- [Exercise task]:
Reproduce everything from the line containing "The height and width of the screenshot is (1031, 1780)." down to the line containing "Action: pyautogui.click(x=430, y=608)", swapping "Download" for "Install" and leaving all else unchanged.

++++ Extracted data ++++

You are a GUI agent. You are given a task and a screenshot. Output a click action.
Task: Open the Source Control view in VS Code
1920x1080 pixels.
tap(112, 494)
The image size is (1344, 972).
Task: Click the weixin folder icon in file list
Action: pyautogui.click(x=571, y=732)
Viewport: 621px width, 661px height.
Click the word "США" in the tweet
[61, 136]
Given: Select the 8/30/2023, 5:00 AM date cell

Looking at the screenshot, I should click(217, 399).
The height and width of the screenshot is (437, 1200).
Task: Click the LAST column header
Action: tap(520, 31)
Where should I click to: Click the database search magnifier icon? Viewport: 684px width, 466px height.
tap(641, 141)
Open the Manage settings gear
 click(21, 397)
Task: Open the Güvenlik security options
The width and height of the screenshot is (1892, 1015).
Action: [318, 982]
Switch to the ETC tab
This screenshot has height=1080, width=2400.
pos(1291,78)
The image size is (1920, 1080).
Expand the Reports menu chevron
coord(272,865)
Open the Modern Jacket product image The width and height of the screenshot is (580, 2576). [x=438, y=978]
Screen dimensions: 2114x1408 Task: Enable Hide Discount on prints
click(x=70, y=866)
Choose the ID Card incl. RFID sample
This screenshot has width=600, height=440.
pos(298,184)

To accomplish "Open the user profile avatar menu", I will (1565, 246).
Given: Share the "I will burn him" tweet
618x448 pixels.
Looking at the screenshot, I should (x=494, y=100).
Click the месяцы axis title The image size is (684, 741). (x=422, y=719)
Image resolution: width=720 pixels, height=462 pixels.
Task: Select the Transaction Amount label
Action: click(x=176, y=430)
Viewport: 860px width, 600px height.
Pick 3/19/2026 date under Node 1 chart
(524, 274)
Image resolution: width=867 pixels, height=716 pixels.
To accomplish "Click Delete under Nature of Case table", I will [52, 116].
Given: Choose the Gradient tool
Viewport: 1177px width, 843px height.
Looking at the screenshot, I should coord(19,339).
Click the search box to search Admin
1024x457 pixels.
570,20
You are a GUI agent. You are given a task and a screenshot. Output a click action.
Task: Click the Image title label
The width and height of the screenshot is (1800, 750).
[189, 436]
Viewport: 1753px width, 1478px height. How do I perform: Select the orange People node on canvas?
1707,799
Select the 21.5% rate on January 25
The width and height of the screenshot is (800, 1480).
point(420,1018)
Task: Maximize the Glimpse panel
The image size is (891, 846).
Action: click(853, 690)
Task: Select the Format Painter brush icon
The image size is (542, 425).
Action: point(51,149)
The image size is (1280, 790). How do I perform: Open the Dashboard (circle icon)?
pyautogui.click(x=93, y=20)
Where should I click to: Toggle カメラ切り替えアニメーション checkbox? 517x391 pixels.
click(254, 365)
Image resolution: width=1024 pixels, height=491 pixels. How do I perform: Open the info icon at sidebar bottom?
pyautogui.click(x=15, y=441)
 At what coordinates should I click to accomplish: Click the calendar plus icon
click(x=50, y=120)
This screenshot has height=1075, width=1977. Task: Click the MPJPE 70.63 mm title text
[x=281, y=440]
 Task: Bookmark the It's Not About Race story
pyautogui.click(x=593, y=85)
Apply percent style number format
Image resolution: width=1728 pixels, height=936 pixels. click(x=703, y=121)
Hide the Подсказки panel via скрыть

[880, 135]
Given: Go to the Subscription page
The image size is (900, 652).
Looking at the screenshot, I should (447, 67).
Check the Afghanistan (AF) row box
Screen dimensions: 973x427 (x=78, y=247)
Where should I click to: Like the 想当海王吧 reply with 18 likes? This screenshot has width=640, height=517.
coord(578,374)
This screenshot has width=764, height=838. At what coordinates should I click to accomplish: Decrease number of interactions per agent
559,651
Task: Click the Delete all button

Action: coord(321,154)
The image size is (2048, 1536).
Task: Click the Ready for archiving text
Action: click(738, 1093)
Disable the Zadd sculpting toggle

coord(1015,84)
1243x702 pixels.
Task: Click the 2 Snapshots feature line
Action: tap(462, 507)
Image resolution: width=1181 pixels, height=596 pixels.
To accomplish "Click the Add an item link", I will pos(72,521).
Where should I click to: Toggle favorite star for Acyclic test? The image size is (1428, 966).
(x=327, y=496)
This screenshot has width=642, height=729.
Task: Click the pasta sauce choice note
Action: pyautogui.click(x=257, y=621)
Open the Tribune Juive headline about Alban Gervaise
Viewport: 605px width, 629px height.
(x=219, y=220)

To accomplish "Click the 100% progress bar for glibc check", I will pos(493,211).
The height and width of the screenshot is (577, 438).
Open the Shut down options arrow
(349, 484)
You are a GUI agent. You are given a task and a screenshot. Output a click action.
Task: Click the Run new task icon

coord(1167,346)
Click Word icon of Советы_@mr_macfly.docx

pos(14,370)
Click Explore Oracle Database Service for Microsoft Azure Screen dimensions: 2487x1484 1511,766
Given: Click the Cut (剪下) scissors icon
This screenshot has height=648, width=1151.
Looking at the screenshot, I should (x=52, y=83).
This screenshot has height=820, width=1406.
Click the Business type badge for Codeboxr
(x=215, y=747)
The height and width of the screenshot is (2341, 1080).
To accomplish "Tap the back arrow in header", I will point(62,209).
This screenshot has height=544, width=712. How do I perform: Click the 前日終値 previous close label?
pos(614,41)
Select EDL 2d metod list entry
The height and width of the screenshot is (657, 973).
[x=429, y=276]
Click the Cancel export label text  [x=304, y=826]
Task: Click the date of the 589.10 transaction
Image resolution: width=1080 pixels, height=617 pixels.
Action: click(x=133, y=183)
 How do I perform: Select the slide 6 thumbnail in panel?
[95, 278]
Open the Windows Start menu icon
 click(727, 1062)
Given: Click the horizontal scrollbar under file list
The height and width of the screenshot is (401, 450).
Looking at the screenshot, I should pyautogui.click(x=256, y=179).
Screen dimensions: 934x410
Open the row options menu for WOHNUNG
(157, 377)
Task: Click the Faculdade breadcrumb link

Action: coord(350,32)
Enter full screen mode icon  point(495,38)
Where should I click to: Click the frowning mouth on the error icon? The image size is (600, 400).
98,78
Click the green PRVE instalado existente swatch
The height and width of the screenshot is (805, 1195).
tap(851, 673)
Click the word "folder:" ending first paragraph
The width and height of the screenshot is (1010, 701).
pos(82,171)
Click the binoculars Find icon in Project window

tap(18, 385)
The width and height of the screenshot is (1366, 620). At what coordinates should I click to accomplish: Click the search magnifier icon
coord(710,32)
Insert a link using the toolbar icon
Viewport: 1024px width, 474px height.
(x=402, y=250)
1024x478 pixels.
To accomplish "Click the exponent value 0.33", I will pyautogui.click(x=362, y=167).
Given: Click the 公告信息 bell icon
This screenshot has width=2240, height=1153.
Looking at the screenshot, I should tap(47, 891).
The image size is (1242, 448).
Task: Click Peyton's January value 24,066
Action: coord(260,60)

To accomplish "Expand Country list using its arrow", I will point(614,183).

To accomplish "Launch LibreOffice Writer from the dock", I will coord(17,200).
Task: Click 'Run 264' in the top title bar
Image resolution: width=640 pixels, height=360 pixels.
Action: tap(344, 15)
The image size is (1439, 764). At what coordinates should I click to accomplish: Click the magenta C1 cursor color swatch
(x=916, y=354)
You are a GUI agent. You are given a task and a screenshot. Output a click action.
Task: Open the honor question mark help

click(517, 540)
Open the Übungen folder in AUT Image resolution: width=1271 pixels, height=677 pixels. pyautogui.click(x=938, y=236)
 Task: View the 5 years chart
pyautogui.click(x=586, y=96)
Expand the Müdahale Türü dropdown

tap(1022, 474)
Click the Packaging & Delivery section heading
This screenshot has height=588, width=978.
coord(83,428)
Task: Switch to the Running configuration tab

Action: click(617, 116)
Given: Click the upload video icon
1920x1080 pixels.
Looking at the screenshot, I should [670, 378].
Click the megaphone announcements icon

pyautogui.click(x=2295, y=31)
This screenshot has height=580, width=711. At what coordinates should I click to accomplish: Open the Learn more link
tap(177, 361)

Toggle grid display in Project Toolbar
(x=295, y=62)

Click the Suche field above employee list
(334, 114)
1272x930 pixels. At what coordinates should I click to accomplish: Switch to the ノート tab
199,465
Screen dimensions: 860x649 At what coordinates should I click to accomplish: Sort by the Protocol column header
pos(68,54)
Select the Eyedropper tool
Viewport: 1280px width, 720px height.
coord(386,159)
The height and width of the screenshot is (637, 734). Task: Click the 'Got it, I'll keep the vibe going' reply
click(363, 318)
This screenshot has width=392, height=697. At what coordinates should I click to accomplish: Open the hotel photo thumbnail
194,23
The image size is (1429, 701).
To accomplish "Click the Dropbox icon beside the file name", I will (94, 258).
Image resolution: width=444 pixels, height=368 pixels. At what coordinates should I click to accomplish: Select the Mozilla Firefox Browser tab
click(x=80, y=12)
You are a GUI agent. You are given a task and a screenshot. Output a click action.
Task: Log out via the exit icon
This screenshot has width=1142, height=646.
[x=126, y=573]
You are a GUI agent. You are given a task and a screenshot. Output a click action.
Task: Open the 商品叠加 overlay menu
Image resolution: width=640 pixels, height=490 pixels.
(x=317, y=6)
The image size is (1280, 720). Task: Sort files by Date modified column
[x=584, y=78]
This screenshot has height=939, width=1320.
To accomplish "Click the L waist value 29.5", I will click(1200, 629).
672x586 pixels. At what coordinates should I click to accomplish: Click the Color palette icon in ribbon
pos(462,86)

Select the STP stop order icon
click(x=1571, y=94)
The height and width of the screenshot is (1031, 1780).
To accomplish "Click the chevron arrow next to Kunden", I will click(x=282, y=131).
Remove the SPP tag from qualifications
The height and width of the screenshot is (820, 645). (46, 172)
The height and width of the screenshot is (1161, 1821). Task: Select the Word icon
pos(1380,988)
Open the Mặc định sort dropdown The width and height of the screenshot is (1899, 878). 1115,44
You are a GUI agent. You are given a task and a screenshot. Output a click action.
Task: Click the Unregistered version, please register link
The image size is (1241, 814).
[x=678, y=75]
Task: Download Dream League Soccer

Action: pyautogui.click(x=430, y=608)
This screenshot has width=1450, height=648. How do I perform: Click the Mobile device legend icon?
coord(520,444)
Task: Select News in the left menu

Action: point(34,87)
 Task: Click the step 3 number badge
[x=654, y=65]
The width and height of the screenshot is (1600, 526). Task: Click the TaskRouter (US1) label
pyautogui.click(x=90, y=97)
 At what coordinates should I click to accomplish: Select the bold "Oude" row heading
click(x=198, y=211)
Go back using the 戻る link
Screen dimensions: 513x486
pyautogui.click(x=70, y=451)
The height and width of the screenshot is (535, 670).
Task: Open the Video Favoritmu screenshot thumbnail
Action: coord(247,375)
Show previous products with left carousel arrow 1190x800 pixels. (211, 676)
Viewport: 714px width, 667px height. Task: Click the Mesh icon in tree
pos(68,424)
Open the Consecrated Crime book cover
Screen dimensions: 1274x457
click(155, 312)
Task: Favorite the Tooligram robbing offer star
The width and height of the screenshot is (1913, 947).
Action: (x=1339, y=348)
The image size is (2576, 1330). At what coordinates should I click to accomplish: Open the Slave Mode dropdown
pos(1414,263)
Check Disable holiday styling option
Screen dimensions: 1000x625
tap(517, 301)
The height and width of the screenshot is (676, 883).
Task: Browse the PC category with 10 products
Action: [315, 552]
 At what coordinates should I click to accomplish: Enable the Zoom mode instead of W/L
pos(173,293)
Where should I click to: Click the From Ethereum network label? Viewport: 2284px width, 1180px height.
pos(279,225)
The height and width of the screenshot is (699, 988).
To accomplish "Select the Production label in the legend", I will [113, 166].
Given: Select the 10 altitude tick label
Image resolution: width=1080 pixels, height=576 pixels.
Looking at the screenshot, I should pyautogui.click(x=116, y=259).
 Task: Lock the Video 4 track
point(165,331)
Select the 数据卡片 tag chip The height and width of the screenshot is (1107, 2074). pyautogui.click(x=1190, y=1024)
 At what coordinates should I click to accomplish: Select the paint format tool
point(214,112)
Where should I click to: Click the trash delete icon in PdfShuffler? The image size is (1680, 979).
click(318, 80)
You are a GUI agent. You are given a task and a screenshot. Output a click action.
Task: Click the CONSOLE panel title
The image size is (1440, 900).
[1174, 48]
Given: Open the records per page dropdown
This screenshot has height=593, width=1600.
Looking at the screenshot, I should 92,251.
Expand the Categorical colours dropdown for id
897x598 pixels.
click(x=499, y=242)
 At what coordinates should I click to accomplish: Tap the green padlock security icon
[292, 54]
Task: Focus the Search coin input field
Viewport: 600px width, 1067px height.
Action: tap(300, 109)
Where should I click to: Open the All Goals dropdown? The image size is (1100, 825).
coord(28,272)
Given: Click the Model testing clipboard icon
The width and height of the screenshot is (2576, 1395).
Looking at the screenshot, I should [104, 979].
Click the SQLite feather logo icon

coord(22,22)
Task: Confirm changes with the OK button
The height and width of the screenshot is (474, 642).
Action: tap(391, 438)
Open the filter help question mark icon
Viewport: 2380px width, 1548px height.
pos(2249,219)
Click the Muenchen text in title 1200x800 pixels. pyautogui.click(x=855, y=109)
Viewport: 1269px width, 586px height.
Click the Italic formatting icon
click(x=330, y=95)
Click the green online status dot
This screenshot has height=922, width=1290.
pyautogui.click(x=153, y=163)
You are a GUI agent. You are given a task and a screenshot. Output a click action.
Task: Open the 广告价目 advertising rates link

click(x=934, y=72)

++++

- [Correct result]:
The height and width of the screenshot is (1031, 1780).
To accomplish "Click the chevron arrow next to Kunden", I will click(x=282, y=131).
Remove the SPP tag from qualifications
The height and width of the screenshot is (820, 645). (46, 172)
The height and width of the screenshot is (1161, 1821). Task: Select the Word icon
pos(1380,988)
Open the Mặc định sort dropdown The width and height of the screenshot is (1899, 878). 1115,44
You are a GUI agent. You are given a task and a screenshot. Output a click action.
Task: Click the Unregistered version, please register link
The image size is (1241, 814).
[x=678, y=75]
Task: Install Dream League Soccer

Action: pyautogui.click(x=430, y=608)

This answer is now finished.